IgG immune complexes promote systemic lupus erythematosus by elevating BAFF and inducing T cell infiltration into the glomeruli (P4036)

Abstract

Abstract In systemic lupus erythematosus, the presence of autoantibodies, and the formation of immune complexes are closely related to disease pathogenesis. Although the deposition of immune complexes in the kidneys is a characteristic of SLE, the impact of immune complexes during the onset of disease remains unclear. Here, we show that FcγR/IgG-bound immune complexes containing nuclear self-antigens are displayed on DCs and MFs from C57BL/6 mice at low levels (3-fold), while increased in MRL/lpr mice (10-15 fold). To investigate the biological function of accumulated IgG-immune complexes, we developed a passive antibody transfer system using AID-/-MRL/lpr mice.

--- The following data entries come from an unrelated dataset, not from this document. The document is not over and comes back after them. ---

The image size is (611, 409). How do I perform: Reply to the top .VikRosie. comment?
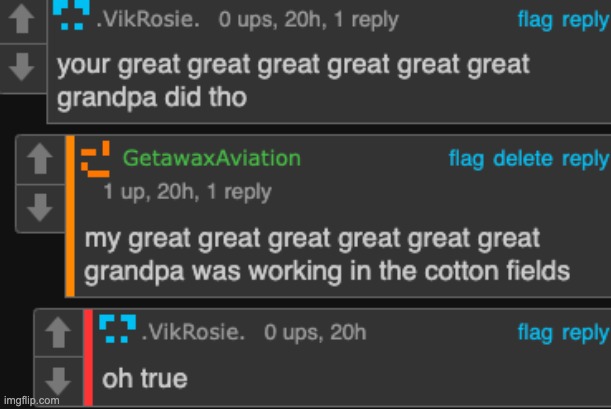click(x=585, y=19)
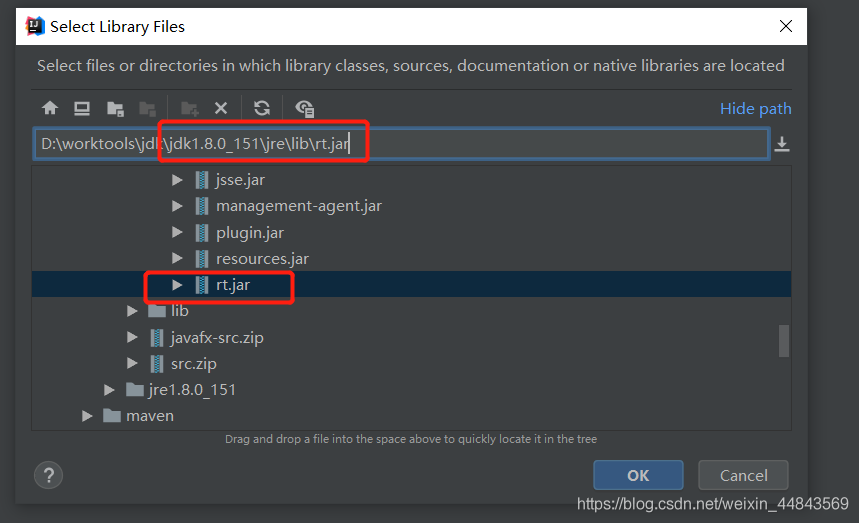
Task: Select management-agent.jar in the tree
Action: tap(298, 206)
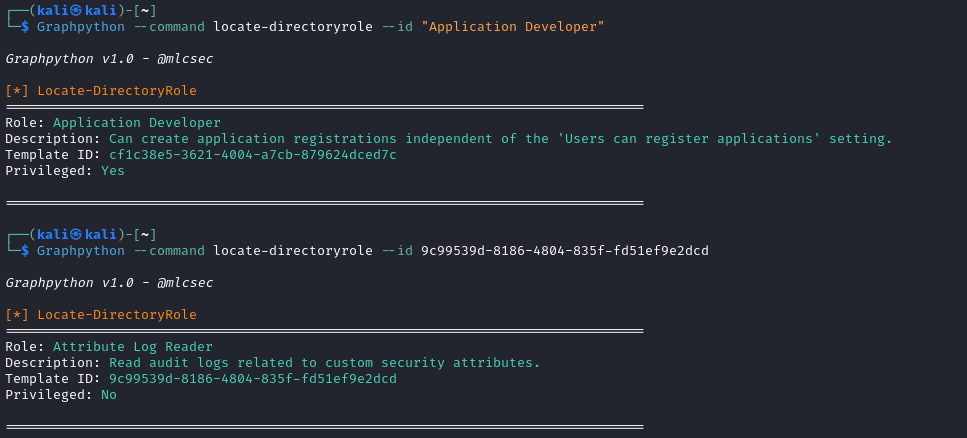
Task: Click the role name "Attribute Log Reader"
Action: (x=132, y=347)
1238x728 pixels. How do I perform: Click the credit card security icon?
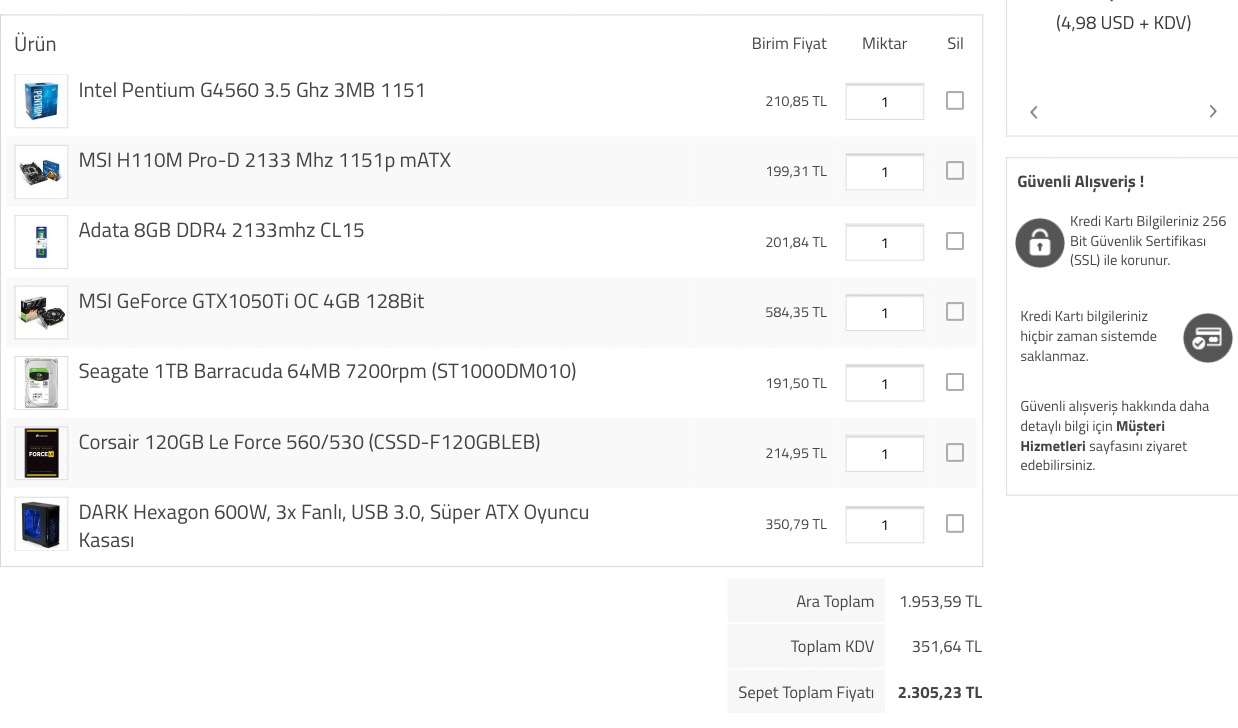[1207, 337]
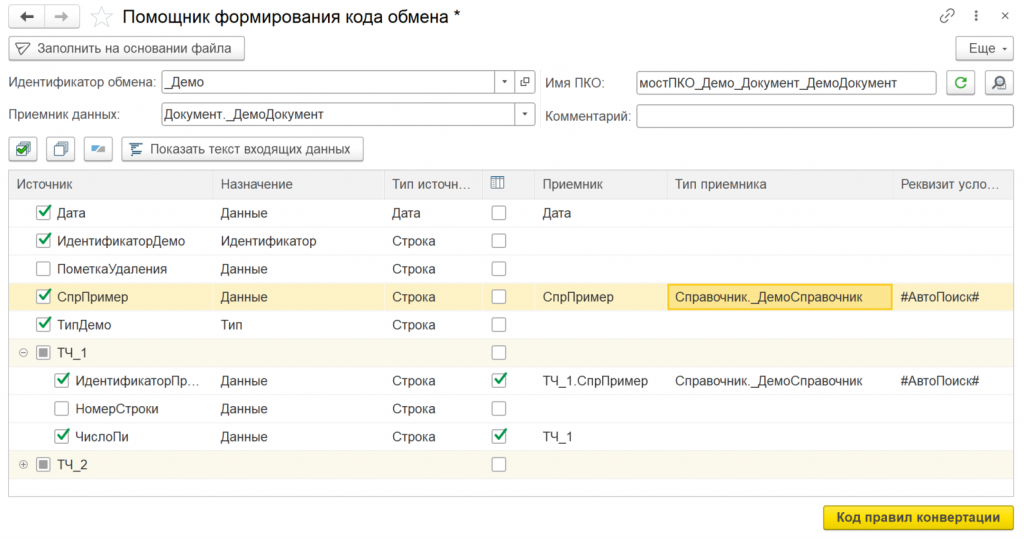The image size is (1024, 539).
Task: Expand the ТЧ_2 tree group
Action: pyautogui.click(x=23, y=464)
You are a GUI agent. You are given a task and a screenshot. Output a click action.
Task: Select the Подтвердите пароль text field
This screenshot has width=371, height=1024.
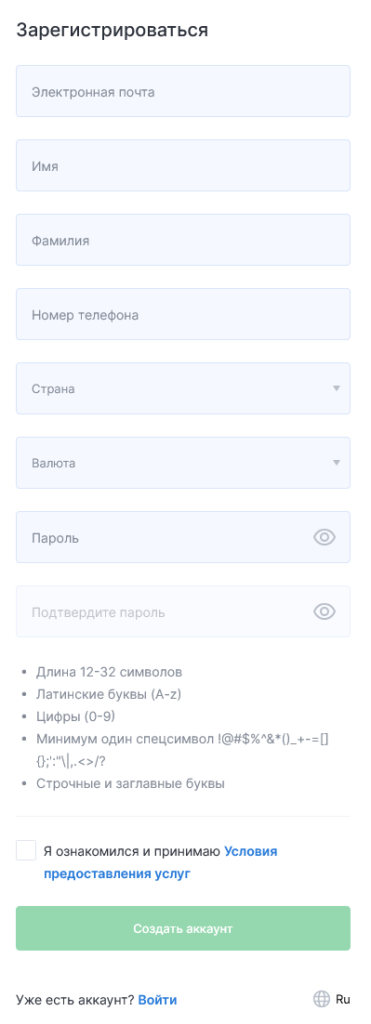coord(163,612)

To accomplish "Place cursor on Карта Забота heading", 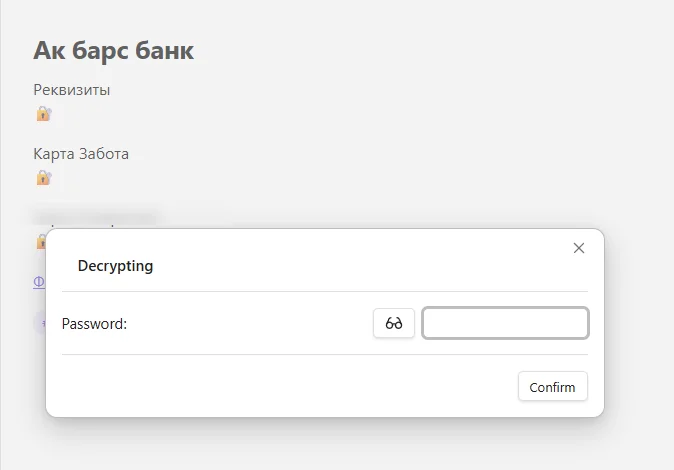I will pos(81,154).
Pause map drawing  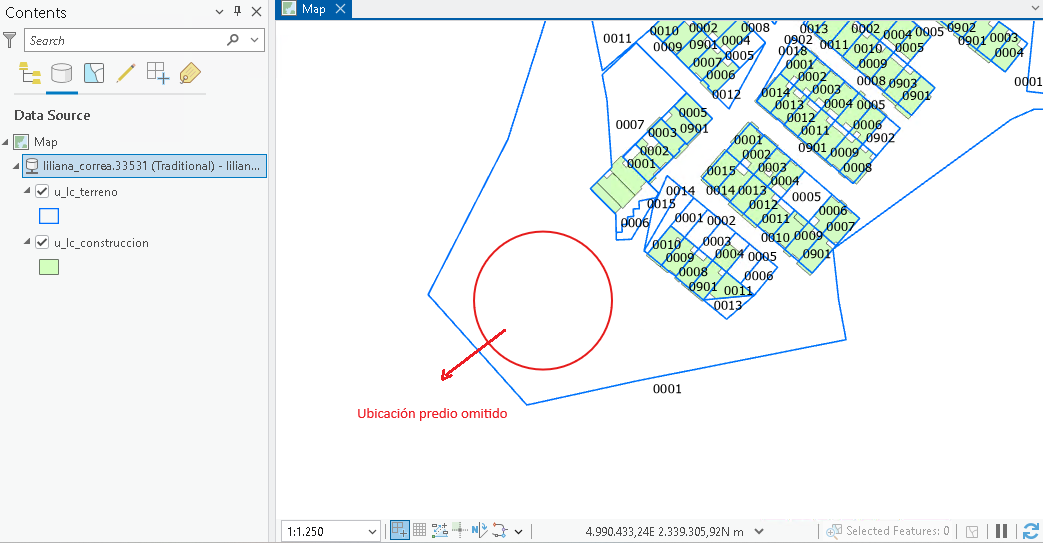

When treated with anti-nucleosome antibody (IgG), AID-/-MRL/lpr mice accumulated IgG-immune complexes on DCs and MFs, coincident with a dramatic increase in the numbers of splenic B cells, BAFF-secreting DCs, and serum autoantibody titers. The mice also developed lupus nephritis reminiscent of MRL/lpr mice, and showed infiltration of T cells into the glomeruli. These effects were not observed in MRL/lpr mice lacking FcγRI. Our data suggest a mechanistic link between IgG-immune complexes, BAFF secretion, and glomerular infiltration of immune cells. To investigate the role of BAFF in autoimmunity and T cell infiltration into the glomeruli, we will partially neutralize BAFF to restore serum BAFF levels to that of non-diseased mice. This will allow us to define the role of BAFF in autoimmunity, and lupus nephritis.